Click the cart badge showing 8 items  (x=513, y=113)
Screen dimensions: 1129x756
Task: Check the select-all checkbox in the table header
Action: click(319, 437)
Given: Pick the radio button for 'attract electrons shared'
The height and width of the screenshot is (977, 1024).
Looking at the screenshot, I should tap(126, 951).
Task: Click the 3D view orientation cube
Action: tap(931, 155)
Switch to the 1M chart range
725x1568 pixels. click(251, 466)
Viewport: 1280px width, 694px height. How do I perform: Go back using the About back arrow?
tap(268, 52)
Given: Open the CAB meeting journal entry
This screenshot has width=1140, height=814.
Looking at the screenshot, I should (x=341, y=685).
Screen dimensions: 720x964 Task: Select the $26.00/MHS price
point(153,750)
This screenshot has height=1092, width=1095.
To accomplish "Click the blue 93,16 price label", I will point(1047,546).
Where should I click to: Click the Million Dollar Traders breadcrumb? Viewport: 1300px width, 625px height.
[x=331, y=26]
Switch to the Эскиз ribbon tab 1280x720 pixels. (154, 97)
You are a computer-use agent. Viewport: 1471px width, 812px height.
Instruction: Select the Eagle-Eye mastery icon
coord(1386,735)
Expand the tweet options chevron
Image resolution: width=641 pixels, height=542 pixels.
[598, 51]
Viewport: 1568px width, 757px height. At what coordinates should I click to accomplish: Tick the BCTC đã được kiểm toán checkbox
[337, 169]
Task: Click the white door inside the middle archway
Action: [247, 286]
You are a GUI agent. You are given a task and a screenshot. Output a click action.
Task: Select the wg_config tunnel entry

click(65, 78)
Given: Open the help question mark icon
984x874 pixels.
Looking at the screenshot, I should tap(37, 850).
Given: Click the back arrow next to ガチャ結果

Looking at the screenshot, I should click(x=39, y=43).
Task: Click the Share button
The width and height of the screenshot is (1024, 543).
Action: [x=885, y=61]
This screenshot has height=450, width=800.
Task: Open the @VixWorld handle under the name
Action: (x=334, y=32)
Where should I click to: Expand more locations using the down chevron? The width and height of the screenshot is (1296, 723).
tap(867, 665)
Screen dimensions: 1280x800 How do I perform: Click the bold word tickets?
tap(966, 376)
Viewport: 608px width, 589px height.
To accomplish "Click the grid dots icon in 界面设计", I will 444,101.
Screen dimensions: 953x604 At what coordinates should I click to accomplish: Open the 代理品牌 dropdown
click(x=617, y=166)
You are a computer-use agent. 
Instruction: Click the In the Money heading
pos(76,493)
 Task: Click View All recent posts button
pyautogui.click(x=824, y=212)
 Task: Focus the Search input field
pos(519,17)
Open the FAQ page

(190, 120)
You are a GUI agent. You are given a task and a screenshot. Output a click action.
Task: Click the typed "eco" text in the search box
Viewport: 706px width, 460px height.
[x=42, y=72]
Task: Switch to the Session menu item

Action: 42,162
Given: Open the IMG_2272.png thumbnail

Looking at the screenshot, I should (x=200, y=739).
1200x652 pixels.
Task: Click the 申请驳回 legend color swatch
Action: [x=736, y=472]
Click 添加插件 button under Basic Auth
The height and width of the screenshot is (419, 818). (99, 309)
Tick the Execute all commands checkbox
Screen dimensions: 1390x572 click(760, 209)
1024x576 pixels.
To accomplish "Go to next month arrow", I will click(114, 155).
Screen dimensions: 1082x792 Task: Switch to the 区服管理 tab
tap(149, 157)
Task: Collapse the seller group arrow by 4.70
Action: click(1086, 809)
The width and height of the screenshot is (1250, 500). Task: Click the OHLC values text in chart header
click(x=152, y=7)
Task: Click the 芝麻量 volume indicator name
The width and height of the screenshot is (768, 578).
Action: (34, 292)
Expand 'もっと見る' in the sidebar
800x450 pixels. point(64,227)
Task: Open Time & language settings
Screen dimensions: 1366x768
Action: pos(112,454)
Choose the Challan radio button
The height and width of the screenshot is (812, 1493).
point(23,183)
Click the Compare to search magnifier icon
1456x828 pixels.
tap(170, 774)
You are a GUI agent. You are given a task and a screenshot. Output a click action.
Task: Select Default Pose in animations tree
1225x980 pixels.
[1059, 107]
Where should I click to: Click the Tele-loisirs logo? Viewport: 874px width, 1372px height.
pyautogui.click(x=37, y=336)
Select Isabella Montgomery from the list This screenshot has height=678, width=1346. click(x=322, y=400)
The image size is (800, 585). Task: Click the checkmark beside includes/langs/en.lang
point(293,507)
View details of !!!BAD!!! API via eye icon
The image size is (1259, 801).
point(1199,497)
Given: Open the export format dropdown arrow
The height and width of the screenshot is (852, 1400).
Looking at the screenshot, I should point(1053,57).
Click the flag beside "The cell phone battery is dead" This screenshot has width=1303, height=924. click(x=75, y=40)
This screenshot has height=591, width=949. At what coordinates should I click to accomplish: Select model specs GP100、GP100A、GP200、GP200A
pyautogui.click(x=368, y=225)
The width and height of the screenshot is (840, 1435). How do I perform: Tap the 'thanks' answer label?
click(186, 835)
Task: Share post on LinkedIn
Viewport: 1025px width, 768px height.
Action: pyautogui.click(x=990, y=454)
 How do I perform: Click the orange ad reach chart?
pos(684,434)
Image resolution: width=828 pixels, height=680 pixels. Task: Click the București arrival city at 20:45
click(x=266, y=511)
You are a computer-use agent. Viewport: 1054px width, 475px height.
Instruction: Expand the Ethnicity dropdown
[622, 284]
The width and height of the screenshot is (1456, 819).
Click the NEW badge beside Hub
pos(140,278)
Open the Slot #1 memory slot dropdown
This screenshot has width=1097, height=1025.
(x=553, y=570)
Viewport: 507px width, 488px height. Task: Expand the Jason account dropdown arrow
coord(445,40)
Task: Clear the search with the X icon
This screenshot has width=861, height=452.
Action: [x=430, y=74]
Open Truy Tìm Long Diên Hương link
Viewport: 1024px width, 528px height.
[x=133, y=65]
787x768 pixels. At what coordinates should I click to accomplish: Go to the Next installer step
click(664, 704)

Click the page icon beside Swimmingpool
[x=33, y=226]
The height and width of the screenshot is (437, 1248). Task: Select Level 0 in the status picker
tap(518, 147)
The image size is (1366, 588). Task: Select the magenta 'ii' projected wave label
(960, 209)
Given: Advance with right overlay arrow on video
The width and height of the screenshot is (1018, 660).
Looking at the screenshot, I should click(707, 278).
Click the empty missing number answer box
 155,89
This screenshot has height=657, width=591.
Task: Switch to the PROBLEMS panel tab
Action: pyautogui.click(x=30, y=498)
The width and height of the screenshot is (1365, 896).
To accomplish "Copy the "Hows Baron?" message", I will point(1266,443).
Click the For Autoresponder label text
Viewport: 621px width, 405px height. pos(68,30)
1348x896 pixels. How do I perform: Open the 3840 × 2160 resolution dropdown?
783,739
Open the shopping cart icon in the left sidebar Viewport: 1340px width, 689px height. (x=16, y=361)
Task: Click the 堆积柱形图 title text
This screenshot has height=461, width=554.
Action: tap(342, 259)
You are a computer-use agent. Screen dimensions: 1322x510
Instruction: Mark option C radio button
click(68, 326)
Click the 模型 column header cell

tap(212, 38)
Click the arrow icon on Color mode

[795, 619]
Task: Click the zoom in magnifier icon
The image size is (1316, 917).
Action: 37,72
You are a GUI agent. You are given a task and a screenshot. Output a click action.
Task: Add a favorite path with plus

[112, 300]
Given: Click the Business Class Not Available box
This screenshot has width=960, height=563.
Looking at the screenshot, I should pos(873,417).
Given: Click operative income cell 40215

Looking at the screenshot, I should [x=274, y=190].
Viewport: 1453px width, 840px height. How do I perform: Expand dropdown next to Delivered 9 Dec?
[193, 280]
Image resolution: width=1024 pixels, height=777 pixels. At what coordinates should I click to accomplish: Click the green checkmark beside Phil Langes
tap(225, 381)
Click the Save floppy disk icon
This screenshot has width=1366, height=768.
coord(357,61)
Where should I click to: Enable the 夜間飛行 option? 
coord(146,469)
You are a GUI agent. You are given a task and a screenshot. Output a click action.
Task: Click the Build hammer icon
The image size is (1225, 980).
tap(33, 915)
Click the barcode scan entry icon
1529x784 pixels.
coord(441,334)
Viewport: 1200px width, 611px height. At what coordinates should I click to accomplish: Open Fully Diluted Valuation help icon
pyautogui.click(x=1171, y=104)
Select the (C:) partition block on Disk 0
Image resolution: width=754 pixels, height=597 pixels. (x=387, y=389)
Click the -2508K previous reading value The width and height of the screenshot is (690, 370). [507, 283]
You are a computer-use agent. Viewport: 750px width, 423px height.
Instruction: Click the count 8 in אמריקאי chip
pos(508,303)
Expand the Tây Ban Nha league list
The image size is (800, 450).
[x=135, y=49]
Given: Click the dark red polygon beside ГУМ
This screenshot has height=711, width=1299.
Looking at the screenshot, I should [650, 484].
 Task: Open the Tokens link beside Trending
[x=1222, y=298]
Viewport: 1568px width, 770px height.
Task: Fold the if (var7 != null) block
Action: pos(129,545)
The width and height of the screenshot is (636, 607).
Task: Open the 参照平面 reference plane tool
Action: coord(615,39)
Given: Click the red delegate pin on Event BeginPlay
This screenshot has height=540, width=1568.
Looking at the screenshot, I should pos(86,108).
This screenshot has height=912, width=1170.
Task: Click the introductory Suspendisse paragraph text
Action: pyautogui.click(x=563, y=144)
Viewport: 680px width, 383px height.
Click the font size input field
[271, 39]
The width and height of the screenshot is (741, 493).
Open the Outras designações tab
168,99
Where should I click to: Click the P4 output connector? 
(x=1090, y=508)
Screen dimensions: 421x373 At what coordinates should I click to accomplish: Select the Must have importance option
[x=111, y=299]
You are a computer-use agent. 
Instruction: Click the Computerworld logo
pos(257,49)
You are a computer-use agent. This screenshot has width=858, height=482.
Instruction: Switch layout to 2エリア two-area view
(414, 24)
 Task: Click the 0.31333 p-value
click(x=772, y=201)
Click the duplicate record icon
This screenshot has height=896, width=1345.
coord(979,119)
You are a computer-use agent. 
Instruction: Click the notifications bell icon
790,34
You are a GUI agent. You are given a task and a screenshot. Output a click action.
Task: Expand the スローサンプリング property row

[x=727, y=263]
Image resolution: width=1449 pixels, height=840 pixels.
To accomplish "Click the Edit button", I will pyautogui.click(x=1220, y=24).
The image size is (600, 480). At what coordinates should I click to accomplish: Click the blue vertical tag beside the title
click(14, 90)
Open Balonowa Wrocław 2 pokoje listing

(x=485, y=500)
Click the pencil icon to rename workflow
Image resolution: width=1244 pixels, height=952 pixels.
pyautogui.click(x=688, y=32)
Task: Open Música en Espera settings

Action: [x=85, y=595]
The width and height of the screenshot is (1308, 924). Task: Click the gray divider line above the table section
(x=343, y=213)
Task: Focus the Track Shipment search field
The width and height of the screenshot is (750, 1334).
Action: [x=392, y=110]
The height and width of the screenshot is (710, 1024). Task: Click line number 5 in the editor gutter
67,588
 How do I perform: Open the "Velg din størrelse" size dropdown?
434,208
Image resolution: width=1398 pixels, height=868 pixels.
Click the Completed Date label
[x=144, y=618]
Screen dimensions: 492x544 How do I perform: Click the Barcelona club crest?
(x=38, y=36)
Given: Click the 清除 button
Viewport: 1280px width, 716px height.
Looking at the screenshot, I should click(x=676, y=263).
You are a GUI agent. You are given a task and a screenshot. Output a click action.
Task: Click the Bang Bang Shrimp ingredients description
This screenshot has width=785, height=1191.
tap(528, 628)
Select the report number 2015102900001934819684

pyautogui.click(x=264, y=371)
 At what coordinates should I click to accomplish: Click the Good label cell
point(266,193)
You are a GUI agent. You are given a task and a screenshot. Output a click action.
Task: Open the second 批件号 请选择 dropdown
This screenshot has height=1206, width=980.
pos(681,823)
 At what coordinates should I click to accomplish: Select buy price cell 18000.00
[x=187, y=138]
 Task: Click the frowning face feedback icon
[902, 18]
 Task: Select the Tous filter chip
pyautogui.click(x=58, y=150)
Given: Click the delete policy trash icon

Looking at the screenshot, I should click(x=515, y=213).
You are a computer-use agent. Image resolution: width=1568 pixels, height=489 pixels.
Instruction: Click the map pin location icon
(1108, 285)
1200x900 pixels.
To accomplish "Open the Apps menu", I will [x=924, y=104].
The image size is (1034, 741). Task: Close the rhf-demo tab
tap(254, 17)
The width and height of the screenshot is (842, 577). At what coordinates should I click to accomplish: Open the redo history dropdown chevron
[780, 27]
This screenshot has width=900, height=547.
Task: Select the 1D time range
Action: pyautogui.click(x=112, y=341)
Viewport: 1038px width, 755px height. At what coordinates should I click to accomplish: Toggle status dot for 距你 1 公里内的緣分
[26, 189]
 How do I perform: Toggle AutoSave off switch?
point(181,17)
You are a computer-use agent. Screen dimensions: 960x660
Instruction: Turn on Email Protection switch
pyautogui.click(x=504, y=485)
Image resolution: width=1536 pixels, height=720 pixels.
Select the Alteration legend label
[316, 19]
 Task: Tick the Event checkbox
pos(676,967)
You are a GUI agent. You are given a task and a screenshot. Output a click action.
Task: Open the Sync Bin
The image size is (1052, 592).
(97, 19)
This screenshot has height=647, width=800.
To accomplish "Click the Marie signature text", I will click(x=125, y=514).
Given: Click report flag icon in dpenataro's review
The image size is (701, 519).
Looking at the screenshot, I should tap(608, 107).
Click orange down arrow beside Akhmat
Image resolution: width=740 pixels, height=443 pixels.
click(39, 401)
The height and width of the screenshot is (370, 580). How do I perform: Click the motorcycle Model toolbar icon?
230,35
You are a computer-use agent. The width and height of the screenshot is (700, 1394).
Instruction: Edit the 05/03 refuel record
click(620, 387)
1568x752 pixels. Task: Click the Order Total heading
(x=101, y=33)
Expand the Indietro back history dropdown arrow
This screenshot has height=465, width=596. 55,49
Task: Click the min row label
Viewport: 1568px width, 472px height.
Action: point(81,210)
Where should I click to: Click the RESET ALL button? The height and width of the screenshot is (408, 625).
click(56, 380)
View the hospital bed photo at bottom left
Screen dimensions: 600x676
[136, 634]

--

### TASK DIRECTIONS
In the listing above, find the line containing "1225x980 pixels." and the line containing "Given: Advance with", then repeat those two lines and everything between them exactly.

### PROBLEM SOLUTION
1225x980 pixels.
[1059, 107]
Where should I click to: Click the Tele-loisirs logo? Viewport: 874px width, 1372px height.
pyautogui.click(x=37, y=336)
Select Isabella Montgomery from the list This screenshot has height=678, width=1346. click(x=322, y=400)
The image size is (800, 585). Task: Click the checkmark beside includes/langs/en.lang
point(293,507)
View details of !!!BAD!!! API via eye icon
The image size is (1259, 801).
point(1199,497)
Given: Open the export format dropdown arrow
The height and width of the screenshot is (852, 1400).
Looking at the screenshot, I should point(1053,57).
Click the flag beside "The cell phone battery is dead" This screenshot has width=1303, height=924. click(x=75, y=40)
This screenshot has height=591, width=949. At what coordinates should I click to accomplish: Select model specs GP100、GP100A、GP200、GP200A
pyautogui.click(x=368, y=225)
The width and height of the screenshot is (840, 1435). How do I perform: Tap the 'thanks' answer label?
click(186, 835)
Task: Share post on LinkedIn
Viewport: 1025px width, 768px height.
Action: pyautogui.click(x=990, y=454)
 How do I perform: Click the orange ad reach chart?
pos(684,434)
Image resolution: width=828 pixels, height=680 pixels. Task: Click the București arrival city at 20:45
click(x=266, y=511)
You are a computer-use agent. Viewport: 1054px width, 475px height.
Instruction: Expand the Ethnicity dropdown
[622, 284]
The width and height of the screenshot is (1456, 819).
Click the NEW badge beside Hub
pos(140,278)
Open the Slot #1 memory slot dropdown
This screenshot has width=1097, height=1025.
(x=553, y=570)
Viewport: 507px width, 488px height. Task: Expand the Jason account dropdown arrow
coord(445,40)
Task: Clear the search with the X icon
This screenshot has width=861, height=452.
Action: [x=430, y=74]
Open Truy Tìm Long Diên Hương link
Viewport: 1024px width, 528px height.
[x=133, y=65]
787x768 pixels. At what coordinates should I click to accomplish: Go to the Next installer step
click(664, 704)

Click the page icon beside Swimmingpool
[x=33, y=226]
The height and width of the screenshot is (437, 1248). Task: Select Level 0 in the status picker
tap(518, 147)
The image size is (1366, 588). Task: Select the magenta 'ii' projected wave label
(960, 209)
Given: Advance with right overlay arrow on video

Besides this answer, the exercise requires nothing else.